- TASK DETAILS
Output as a JSON list of strings the lines from the one containing "Click the 18:17:42 candle countdown timer" through the one containing "tap(276, 36)", with one string per line and blank lines left out.

- INFORMATION SHOWN
────────
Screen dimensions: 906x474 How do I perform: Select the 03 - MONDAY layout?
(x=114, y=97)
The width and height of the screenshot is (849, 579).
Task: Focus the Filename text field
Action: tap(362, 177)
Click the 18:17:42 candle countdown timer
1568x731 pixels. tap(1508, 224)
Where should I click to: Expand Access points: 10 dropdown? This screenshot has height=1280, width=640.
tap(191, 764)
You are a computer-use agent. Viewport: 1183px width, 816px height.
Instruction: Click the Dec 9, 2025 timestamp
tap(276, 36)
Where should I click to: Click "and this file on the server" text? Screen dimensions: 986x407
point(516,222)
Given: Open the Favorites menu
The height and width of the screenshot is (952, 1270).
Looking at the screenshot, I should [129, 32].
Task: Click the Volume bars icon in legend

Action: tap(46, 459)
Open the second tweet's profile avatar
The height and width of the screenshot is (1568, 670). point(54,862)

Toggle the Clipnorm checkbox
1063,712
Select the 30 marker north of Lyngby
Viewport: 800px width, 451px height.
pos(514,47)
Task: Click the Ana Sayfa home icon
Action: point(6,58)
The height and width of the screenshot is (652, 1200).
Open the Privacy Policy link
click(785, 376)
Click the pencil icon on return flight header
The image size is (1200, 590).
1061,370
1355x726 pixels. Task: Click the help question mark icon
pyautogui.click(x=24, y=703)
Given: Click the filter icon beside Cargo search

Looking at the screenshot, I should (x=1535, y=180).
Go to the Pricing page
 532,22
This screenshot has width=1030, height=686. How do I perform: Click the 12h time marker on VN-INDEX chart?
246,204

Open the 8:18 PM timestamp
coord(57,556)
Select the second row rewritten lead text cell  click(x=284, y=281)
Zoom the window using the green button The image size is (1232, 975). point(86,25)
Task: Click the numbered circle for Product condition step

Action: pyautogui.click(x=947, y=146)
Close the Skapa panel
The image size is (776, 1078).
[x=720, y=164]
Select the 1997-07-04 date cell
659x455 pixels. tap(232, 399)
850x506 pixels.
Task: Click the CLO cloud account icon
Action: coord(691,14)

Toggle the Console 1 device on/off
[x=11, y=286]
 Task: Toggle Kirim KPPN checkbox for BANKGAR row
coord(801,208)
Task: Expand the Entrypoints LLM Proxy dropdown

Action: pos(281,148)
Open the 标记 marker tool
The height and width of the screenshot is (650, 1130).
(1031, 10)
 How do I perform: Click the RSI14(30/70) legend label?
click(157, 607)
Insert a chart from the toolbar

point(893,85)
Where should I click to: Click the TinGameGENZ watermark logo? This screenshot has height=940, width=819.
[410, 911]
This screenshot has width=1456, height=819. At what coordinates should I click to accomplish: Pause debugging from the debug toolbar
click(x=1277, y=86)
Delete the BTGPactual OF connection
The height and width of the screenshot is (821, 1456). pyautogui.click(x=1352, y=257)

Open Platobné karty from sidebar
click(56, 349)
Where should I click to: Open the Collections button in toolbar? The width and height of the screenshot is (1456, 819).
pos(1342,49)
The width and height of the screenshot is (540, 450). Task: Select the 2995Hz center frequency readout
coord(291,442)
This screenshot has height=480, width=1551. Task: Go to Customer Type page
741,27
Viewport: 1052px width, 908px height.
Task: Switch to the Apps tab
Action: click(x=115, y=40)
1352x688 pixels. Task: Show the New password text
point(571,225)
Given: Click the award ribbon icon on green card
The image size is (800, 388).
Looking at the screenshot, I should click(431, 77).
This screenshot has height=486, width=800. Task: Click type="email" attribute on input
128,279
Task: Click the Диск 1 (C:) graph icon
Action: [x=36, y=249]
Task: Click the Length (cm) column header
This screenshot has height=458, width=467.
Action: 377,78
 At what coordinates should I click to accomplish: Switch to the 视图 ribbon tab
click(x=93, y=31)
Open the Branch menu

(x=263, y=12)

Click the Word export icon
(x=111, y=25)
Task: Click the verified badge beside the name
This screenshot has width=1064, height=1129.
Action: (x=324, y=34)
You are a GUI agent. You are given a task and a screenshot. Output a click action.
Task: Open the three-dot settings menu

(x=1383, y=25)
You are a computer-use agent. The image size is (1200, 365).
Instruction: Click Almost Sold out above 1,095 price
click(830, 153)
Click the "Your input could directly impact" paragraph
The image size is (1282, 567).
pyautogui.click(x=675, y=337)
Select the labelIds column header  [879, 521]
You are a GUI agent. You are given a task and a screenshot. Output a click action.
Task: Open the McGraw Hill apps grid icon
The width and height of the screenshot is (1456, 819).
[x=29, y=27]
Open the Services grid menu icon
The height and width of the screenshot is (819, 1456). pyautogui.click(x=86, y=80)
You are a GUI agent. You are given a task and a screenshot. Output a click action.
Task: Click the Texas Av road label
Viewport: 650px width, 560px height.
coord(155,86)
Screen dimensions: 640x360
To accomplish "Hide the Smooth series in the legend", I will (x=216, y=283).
────────
- RESULT BELOW
[
  "Click the 18:17:42 candle countdown timer",
  "1568x731 pixels. tap(1508, 224)",
  "Where should I click to: Expand Access points: 10 dropdown? This screenshot has height=1280, width=640.",
  "tap(191, 764)",
  "You are a computer-use agent. Viewport: 1183px width, 816px height.",
  "Instruction: Click the Dec 9, 2025 timestamp",
  "tap(276, 36)"
]